**Data to process:**
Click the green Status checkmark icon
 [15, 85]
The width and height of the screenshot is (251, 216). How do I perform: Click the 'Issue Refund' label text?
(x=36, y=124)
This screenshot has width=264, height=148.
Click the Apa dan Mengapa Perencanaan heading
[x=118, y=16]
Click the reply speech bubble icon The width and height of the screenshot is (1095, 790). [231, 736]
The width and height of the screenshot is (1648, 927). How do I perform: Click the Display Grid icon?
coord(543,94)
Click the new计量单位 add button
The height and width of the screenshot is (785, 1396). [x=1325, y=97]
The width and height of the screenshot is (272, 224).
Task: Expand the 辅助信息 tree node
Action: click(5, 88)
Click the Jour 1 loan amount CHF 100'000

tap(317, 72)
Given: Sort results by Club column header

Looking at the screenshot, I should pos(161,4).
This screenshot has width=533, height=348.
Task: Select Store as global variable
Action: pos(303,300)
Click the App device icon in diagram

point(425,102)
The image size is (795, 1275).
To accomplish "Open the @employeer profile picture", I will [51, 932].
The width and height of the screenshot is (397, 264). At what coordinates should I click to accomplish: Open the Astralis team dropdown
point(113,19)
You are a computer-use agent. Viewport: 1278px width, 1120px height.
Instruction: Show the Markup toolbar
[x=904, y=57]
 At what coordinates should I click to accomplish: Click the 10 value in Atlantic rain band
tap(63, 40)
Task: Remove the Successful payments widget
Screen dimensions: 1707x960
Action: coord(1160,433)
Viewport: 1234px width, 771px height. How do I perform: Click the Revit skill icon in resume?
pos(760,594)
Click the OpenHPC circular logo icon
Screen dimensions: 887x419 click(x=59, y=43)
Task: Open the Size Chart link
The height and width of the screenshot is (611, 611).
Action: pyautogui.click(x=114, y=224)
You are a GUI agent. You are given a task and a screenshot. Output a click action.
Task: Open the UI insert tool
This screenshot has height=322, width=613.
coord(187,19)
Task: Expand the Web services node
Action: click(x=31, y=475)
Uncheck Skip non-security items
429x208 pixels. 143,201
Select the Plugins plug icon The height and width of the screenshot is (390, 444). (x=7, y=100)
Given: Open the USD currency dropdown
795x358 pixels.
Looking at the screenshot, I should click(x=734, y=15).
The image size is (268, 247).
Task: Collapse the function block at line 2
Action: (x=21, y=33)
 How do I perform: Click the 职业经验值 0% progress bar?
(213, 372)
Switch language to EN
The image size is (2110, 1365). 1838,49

**Goal:** Reproduce every one of the records above verbatim, line for line.

**The answer:**
Click the green Status checkmark icon
 [15, 85]
The width and height of the screenshot is (251, 216). How do I perform: Click the 'Issue Refund' label text?
(x=36, y=124)
This screenshot has width=264, height=148.
Click the Apa dan Mengapa Perencanaan heading
[x=118, y=16]
Click the reply speech bubble icon The width and height of the screenshot is (1095, 790). [231, 736]
The width and height of the screenshot is (1648, 927). How do I perform: Click the Display Grid icon?
coord(543,94)
Click the new计量单位 add button
The height and width of the screenshot is (785, 1396). [x=1325, y=97]
The width and height of the screenshot is (272, 224).
Task: Expand the 辅助信息 tree node
Action: click(5, 88)
Click the Jour 1 loan amount CHF 100'000

tap(317, 72)
Given: Sort results by Club column header

Looking at the screenshot, I should pos(161,4).
This screenshot has width=533, height=348.
Task: Select Store as global variable
Action: pos(303,300)
Click the App device icon in diagram

point(425,102)
The image size is (795, 1275).
To accomplish "Open the @employeer profile picture", I will [51, 932].
The width and height of the screenshot is (397, 264). At what coordinates should I click to accomplish: Open the Astralis team dropdown
point(113,19)
You are a computer-use agent. Viewport: 1278px width, 1120px height.
Instruction: Show the Markup toolbar
[x=904, y=57]
 At what coordinates should I click to accomplish: Click the 10 value in Atlantic rain band
tap(63, 40)
Task: Remove the Successful payments widget
Screen dimensions: 1707x960
Action: coord(1160,433)
Viewport: 1234px width, 771px height. How do I perform: Click the Revit skill icon in resume?
pos(760,594)
Click the OpenHPC circular logo icon
Screen dimensions: 887x419 click(x=59, y=43)
Task: Open the Size Chart link
The height and width of the screenshot is (611, 611).
Action: pyautogui.click(x=114, y=224)
You are a GUI agent. You are given a task and a screenshot. Output a click action.
Task: Open the UI insert tool
This screenshot has height=322, width=613.
coord(187,19)
Task: Expand the Web services node
Action: click(x=31, y=475)
Uncheck Skip non-security items
429x208 pixels. 143,201
Select the Plugins plug icon The height and width of the screenshot is (390, 444). (x=7, y=100)
Given: Open the USD currency dropdown
795x358 pixels.
Looking at the screenshot, I should click(x=734, y=15).
The image size is (268, 247).
Task: Collapse the function block at line 2
Action: (x=21, y=33)
 How do I perform: Click the 职业经验值 0% progress bar?
(213, 372)
Switch language to EN
The image size is (2110, 1365). 1838,49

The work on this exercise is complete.